STATED EXERCISE:
Reproduce each of the following items word for word, covering all of them from beginning to end.

[Items for finding displayed entries]
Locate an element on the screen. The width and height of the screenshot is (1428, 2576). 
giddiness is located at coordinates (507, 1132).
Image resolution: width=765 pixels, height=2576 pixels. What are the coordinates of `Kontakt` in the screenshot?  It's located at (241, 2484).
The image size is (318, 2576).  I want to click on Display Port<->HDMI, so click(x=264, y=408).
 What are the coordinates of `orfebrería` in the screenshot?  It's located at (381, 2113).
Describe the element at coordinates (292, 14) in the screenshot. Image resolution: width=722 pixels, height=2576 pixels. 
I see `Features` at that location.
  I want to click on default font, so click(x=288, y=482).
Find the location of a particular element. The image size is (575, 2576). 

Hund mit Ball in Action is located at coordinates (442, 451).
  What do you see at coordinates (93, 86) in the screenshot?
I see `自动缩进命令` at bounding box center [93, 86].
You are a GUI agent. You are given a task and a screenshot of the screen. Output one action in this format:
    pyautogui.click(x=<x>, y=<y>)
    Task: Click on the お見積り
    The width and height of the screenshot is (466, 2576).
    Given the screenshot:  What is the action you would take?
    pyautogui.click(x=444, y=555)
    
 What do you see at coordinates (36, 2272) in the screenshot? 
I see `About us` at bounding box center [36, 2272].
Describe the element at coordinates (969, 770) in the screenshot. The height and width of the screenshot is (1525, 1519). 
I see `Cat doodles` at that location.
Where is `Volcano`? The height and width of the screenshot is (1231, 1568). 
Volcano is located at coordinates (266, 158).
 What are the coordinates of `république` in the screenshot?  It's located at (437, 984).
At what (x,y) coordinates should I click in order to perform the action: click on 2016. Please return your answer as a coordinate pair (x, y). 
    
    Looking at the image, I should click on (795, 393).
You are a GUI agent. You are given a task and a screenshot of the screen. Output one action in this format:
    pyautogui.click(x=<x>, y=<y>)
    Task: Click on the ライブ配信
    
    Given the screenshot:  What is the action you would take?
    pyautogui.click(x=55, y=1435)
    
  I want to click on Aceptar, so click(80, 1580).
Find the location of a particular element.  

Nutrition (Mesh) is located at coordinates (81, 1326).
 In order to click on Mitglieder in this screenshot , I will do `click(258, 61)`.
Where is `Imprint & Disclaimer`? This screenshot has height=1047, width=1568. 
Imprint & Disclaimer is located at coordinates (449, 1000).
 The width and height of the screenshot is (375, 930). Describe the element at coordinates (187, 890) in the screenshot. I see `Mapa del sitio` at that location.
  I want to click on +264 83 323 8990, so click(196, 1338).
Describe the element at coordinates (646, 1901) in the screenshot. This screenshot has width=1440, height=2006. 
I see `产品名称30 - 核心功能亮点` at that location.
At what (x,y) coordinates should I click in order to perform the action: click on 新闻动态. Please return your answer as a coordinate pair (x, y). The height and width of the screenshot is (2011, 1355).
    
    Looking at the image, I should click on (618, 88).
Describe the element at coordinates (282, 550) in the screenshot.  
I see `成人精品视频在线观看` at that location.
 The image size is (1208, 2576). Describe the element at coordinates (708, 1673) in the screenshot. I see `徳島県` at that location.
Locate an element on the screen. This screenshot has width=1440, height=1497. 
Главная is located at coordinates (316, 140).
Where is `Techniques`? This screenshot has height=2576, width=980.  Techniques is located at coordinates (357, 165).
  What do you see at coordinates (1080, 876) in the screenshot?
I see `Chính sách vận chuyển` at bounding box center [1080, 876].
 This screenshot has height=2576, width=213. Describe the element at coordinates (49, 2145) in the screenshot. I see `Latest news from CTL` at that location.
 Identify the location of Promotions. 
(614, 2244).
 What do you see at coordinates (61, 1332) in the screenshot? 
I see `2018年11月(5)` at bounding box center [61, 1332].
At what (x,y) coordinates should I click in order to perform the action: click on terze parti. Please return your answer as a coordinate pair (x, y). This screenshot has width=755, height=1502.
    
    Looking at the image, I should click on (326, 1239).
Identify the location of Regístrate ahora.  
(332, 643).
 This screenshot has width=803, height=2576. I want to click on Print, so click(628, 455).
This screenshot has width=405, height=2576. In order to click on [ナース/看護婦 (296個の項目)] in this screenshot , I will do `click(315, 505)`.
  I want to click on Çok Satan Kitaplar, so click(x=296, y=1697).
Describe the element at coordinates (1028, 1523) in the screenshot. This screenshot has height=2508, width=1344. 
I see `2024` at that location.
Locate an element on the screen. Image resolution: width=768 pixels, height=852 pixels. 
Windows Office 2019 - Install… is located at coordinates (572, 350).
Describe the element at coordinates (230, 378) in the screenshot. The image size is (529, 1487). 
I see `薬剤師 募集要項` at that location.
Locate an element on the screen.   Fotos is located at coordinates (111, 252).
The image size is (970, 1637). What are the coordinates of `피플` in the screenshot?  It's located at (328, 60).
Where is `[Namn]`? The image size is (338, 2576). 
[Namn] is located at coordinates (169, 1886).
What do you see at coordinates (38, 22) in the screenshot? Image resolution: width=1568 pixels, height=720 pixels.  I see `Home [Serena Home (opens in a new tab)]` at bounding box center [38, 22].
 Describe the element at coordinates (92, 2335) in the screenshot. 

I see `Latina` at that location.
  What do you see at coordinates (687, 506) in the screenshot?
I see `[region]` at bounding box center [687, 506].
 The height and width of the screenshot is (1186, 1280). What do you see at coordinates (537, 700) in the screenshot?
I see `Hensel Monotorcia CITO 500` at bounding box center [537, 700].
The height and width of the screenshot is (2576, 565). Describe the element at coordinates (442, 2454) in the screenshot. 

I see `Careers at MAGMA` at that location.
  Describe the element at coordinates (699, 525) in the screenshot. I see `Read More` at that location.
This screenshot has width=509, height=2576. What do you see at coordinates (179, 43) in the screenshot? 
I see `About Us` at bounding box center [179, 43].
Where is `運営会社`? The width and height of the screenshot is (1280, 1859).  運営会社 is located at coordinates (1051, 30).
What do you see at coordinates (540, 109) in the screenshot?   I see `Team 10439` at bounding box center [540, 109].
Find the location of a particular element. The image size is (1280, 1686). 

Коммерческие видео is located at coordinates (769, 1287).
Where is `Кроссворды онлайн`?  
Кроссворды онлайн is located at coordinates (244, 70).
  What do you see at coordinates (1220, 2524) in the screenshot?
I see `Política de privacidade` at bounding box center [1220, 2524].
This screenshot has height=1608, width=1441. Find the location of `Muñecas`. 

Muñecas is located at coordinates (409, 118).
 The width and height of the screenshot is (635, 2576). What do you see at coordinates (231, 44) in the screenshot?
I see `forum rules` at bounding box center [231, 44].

COMPLETE ANSWER:
Locate an element on the screen. The width and height of the screenshot is (1428, 2576). 
giddiness is located at coordinates (507, 1132).
Image resolution: width=765 pixels, height=2576 pixels. What are the coordinates of `Kontakt` in the screenshot?  It's located at (241, 2484).
The image size is (318, 2576).  I want to click on Display Port<->HDMI, so click(x=264, y=408).
 What are the coordinates of `orfebrería` in the screenshot?  It's located at (381, 2113).
Describe the element at coordinates (292, 14) in the screenshot. Image resolution: width=722 pixels, height=2576 pixels. 
I see `Features` at that location.
  I want to click on default font, so click(x=288, y=482).
Find the location of a particular element. The image size is (575, 2576). 

Hund mit Ball in Action is located at coordinates (442, 451).
  What do you see at coordinates (93, 86) in the screenshot?
I see `自动缩进命令` at bounding box center [93, 86].
You are a GUI agent. You are given a task and a screenshot of the screen. Output one action in this format:
    pyautogui.click(x=<x>, y=<y>)
    Task: Click on the お見積り
    The width and height of the screenshot is (466, 2576).
    Given the screenshot:  What is the action you would take?
    pyautogui.click(x=444, y=555)
    
 What do you see at coordinates (36, 2272) in the screenshot? 
I see `About us` at bounding box center [36, 2272].
Describe the element at coordinates (969, 770) in the screenshot. The height and width of the screenshot is (1525, 1519). 
I see `Cat doodles` at that location.
Where is `Volcano`? The height and width of the screenshot is (1231, 1568). 
Volcano is located at coordinates (266, 158).
 What are the coordinates of `république` in the screenshot?  It's located at (437, 984).
At what (x,y) coordinates should I click in order to perform the action: click on 2016. Please return your answer as a coordinate pair (x, y). 
    
    Looking at the image, I should click on (795, 393).
You are a GUI agent. You are given a task and a screenshot of the screen. Output one action in this format:
    pyautogui.click(x=<x>, y=<y>)
    Task: Click on the ライブ配信
    
    Given the screenshot:  What is the action you would take?
    pyautogui.click(x=55, y=1435)
    
  I want to click on Aceptar, so click(80, 1580).
Find the location of a particular element.  

Nutrition (Mesh) is located at coordinates (81, 1326).
 In order to click on Mitglieder in this screenshot , I will do `click(258, 61)`.
Where is `Imprint & Disclaimer`? This screenshot has height=1047, width=1568. 
Imprint & Disclaimer is located at coordinates (449, 1000).
 The width and height of the screenshot is (375, 930). Describe the element at coordinates (187, 890) in the screenshot. I see `Mapa del sitio` at that location.
  I want to click on +264 83 323 8990, so click(196, 1338).
Describe the element at coordinates (646, 1901) in the screenshot. This screenshot has width=1440, height=2006. 
I see `产品名称30 - 核心功能亮点` at that location.
At what (x,y) coordinates should I click in order to perform the action: click on 新闻动态. Please return your answer as a coordinate pair (x, y). The height and width of the screenshot is (2011, 1355).
    
    Looking at the image, I should click on (618, 88).
Describe the element at coordinates (282, 550) in the screenshot.  
I see `成人精品视频在线观看` at that location.
 The image size is (1208, 2576). Describe the element at coordinates (708, 1673) in the screenshot. I see `徳島県` at that location.
Locate an element on the screen. This screenshot has width=1440, height=1497. 
Главная is located at coordinates (316, 140).
Where is `Techniques`? This screenshot has height=2576, width=980.  Techniques is located at coordinates (357, 165).
  What do you see at coordinates (1080, 876) in the screenshot?
I see `Chính sách vận chuyển` at bounding box center [1080, 876].
 This screenshot has height=2576, width=213. Describe the element at coordinates (49, 2145) in the screenshot. I see `Latest news from CTL` at that location.
 Identify the location of Promotions. 
(614, 2244).
 What do you see at coordinates (61, 1332) in the screenshot? 
I see `2018年11月(5)` at bounding box center [61, 1332].
At what (x,y) coordinates should I click in order to perform the action: click on terze parti. Please return your answer as a coordinate pair (x, y). This screenshot has width=755, height=1502.
    
    Looking at the image, I should click on (326, 1239).
Identify the location of Regístrate ahora.  
(332, 643).
 This screenshot has width=803, height=2576. I want to click on Print, so click(628, 455).
This screenshot has width=405, height=2576. In order to click on [ナース/看護婦 (296個の項目)] in this screenshot , I will do `click(315, 505)`.
  I want to click on Çok Satan Kitaplar, so click(x=296, y=1697).
Describe the element at coordinates (1028, 1523) in the screenshot. This screenshot has height=2508, width=1344. 
I see `2024` at that location.
Locate an element on the screen. Image resolution: width=768 pixels, height=852 pixels. 
Windows Office 2019 - Install… is located at coordinates (572, 350).
Describe the element at coordinates (230, 378) in the screenshot. The image size is (529, 1487). 
I see `薬剤師 募集要項` at that location.
Locate an element on the screen.   Fotos is located at coordinates (111, 252).
The image size is (970, 1637). What are the coordinates of `피플` in the screenshot?  It's located at (328, 60).
Where is `[Namn]`? The image size is (338, 2576). 
[Namn] is located at coordinates (169, 1886).
What do you see at coordinates (38, 22) in the screenshot? Image resolution: width=1568 pixels, height=720 pixels.  I see `Home [Serena Home (opens in a new tab)]` at bounding box center [38, 22].
 Describe the element at coordinates (92, 2335) in the screenshot. 

I see `Latina` at that location.
  What do you see at coordinates (687, 506) in the screenshot?
I see `[region]` at bounding box center [687, 506].
 The height and width of the screenshot is (1186, 1280). What do you see at coordinates (537, 700) in the screenshot?
I see `Hensel Monotorcia CITO 500` at bounding box center [537, 700].
The height and width of the screenshot is (2576, 565). Describe the element at coordinates (442, 2454) in the screenshot. 

I see `Careers at MAGMA` at that location.
  Describe the element at coordinates (699, 525) in the screenshot. I see `Read More` at that location.
This screenshot has width=509, height=2576. What do you see at coordinates (179, 43) in the screenshot? 
I see `About Us` at bounding box center [179, 43].
Where is `運営会社`? The width and height of the screenshot is (1280, 1859).  運営会社 is located at coordinates (1051, 30).
What do you see at coordinates (540, 109) in the screenshot?   I see `Team 10439` at bounding box center [540, 109].
Find the location of a particular element. The image size is (1280, 1686). 

Коммерческие видео is located at coordinates (769, 1287).
Where is `Кроссворды онлайн`?  
Кроссворды онлайн is located at coordinates (244, 70).
  What do you see at coordinates (1220, 2524) in the screenshot?
I see `Política de privacidade` at bounding box center [1220, 2524].
This screenshot has height=1608, width=1441. Find the location of `Muñecas`. 

Muñecas is located at coordinates (409, 118).
 The width and height of the screenshot is (635, 2576). What do you see at coordinates (231, 44) in the screenshot?
I see `forum rules` at bounding box center [231, 44].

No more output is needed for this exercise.